» **EXERCISE OBJECTIVE**:
Starting at the line containing "I will coord(198,158)." and continuing through the last line of the data, rewrite those lines with "Week view dropdown" changed to "Week view menu" and nothing else altered.

Items listed in a dataset

────────────────────

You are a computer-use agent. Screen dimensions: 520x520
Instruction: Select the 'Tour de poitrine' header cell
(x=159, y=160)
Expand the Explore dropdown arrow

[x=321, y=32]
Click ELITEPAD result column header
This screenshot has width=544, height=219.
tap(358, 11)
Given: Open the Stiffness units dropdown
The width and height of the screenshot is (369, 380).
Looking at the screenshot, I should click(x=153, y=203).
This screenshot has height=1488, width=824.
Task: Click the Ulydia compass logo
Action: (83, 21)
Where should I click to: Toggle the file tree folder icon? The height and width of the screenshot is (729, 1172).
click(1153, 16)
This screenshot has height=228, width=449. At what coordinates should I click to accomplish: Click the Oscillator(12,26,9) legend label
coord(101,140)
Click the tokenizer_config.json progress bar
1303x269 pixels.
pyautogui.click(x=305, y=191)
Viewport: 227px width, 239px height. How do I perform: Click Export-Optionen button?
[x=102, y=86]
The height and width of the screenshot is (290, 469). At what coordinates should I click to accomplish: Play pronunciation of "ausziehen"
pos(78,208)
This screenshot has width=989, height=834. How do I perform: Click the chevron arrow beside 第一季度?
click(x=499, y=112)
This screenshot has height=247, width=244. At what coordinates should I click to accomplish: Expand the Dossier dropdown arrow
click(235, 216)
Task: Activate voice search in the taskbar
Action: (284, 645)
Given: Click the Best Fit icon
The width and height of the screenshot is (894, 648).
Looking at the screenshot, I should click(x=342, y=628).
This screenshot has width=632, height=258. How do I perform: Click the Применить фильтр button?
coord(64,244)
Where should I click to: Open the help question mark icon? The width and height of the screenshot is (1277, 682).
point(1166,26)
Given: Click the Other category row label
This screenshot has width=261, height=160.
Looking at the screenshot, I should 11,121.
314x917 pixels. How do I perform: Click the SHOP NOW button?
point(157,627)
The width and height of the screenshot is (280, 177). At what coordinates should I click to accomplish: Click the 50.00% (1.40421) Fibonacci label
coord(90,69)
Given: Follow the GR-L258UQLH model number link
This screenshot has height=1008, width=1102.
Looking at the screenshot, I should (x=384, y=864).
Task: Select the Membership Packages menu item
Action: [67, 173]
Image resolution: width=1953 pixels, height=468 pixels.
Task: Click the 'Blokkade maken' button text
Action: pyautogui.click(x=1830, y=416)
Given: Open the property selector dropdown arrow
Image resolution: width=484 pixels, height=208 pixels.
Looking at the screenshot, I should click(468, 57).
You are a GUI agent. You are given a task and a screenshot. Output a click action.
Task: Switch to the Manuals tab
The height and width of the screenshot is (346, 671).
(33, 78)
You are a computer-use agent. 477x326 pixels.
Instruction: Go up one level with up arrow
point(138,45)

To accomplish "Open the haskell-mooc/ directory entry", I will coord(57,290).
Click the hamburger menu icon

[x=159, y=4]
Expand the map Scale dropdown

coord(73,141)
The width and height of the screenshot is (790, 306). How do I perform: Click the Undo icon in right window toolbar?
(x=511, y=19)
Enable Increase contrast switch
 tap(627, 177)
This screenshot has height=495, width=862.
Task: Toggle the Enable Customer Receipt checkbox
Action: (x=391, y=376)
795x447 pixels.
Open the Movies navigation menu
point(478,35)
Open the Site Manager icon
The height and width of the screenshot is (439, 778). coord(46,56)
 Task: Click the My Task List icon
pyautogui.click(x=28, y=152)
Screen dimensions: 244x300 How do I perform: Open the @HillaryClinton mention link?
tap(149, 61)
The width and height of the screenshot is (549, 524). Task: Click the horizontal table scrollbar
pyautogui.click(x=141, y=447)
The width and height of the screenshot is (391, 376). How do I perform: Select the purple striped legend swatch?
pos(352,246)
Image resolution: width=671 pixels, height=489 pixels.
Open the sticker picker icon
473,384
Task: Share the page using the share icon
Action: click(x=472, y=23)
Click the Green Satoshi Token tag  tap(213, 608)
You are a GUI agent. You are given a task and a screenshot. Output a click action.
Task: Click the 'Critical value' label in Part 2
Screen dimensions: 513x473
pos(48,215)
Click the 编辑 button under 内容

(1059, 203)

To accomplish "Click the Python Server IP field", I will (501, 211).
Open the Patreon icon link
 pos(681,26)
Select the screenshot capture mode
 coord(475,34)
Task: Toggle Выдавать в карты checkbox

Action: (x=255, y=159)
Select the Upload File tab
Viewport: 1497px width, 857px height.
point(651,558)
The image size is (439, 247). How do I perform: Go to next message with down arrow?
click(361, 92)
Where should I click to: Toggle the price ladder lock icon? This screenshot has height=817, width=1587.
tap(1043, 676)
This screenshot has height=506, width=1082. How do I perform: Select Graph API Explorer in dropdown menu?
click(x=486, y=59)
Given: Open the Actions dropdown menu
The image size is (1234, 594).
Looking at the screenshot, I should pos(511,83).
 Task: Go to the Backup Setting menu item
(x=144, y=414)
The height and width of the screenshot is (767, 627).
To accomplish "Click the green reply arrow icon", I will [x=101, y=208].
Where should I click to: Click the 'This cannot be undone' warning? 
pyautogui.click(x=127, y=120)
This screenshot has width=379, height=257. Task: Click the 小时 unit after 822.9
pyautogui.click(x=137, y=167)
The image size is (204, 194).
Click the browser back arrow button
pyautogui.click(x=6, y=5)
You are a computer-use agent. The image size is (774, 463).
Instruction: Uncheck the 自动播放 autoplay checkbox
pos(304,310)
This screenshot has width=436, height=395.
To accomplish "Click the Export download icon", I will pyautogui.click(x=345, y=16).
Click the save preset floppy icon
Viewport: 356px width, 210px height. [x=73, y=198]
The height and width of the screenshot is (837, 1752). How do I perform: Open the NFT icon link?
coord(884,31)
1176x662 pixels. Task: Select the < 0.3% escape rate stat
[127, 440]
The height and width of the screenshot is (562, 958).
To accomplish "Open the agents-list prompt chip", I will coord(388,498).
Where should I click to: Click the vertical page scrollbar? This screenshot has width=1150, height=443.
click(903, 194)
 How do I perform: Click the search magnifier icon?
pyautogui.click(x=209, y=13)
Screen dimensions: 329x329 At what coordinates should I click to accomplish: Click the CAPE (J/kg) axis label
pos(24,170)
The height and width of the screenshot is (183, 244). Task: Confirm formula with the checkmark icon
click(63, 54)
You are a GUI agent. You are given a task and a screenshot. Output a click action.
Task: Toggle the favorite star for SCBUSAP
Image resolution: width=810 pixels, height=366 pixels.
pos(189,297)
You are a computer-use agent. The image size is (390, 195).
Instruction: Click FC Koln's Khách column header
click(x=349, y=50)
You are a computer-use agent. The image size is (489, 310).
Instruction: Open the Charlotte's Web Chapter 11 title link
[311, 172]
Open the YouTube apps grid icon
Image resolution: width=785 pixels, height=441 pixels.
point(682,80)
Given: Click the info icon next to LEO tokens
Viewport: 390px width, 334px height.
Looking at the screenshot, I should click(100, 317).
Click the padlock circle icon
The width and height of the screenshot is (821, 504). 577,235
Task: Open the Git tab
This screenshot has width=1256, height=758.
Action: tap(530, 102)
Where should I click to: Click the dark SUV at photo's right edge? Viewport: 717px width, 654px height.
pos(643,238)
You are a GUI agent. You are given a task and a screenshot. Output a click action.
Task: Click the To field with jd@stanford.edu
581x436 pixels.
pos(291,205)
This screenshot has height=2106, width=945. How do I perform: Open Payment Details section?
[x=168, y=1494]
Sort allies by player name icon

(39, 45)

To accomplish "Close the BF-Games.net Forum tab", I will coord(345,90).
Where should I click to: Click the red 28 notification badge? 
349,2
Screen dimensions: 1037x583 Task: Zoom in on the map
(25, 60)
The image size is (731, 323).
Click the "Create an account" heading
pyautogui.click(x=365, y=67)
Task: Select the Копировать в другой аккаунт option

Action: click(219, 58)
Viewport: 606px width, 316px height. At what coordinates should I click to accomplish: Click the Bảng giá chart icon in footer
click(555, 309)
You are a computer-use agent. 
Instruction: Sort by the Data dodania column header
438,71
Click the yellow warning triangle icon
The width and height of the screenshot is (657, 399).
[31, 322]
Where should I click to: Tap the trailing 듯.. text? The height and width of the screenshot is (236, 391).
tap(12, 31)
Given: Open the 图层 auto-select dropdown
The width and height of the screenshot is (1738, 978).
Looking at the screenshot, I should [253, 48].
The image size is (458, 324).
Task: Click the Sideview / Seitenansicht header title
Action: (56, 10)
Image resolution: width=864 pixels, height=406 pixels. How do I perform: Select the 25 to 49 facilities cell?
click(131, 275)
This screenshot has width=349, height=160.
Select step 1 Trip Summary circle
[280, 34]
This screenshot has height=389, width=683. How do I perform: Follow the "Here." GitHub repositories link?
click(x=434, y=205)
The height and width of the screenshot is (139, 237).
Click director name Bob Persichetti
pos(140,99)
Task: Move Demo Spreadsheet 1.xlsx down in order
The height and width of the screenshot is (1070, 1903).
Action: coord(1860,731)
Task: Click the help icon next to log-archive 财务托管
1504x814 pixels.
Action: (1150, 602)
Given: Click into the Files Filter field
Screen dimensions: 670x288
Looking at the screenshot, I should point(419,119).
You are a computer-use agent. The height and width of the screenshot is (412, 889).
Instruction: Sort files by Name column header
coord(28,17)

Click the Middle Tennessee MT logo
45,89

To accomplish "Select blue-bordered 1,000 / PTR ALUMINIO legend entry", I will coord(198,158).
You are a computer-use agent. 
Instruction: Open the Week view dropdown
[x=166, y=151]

────────────────────

» **WORKED ANSWER**:
To accomplish "Select blue-bordered 1,000 / PTR ALUMINIO legend entry", I will coord(198,158).
You are a computer-use agent. 
Instruction: Open the Week view menu
[x=166, y=151]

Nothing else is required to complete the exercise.